Print, without alteration, the lines between the line containing "The image size is (1500, 880)." and the line containing "Action: [x=75, y=1568]", inclusive.

EXTRACTED INFORMATION:
══════════════════════════════

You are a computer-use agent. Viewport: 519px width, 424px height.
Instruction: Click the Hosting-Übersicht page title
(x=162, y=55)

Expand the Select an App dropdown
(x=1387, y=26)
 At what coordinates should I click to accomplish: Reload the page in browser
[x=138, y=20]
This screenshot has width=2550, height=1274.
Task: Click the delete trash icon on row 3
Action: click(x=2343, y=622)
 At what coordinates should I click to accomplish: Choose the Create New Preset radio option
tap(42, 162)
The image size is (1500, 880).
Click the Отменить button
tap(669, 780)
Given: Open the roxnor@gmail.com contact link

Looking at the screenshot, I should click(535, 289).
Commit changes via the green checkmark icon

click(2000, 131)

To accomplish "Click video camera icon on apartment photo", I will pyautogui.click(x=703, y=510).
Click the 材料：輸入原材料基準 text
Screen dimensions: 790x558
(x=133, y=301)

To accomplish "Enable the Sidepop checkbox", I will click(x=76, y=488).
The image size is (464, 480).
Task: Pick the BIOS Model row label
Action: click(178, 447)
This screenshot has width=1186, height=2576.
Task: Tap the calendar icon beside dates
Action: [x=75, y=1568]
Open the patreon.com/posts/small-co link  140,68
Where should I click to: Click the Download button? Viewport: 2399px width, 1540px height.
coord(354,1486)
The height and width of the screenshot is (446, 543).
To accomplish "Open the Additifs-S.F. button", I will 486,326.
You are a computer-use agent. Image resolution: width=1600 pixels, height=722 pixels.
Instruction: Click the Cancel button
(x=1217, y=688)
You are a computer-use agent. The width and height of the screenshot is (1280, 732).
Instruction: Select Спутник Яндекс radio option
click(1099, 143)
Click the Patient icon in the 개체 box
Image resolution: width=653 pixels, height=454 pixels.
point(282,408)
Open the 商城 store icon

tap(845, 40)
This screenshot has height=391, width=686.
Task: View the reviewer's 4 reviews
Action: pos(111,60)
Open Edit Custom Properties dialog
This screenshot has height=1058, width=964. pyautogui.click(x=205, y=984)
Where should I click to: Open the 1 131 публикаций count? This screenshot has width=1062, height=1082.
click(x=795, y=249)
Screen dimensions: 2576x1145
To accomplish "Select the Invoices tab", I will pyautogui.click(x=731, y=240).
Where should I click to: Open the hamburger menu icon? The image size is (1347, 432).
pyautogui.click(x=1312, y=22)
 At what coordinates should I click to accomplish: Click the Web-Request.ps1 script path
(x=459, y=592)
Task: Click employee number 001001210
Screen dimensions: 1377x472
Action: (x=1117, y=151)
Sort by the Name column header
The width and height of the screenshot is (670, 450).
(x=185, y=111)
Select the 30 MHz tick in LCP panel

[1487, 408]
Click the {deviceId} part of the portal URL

══════════════════════════════

RESULT OF THIS TASK:
The image size is (1500, 880).
Click the Отменить button
tap(669, 780)
Given: Open the roxnor@gmail.com contact link

Looking at the screenshot, I should click(535, 289).
Commit changes via the green checkmark icon

click(2000, 131)

To accomplish "Click video camera icon on apartment photo", I will pyautogui.click(x=703, y=510).
Click the 材料：輸入原材料基準 text
Screen dimensions: 790x558
(x=133, y=301)

To accomplish "Enable the Sidepop checkbox", I will click(x=76, y=488).
The image size is (464, 480).
Task: Pick the BIOS Model row label
Action: click(178, 447)
This screenshot has width=1186, height=2576.
Task: Tap the calendar icon beside dates
Action: [x=75, y=1568]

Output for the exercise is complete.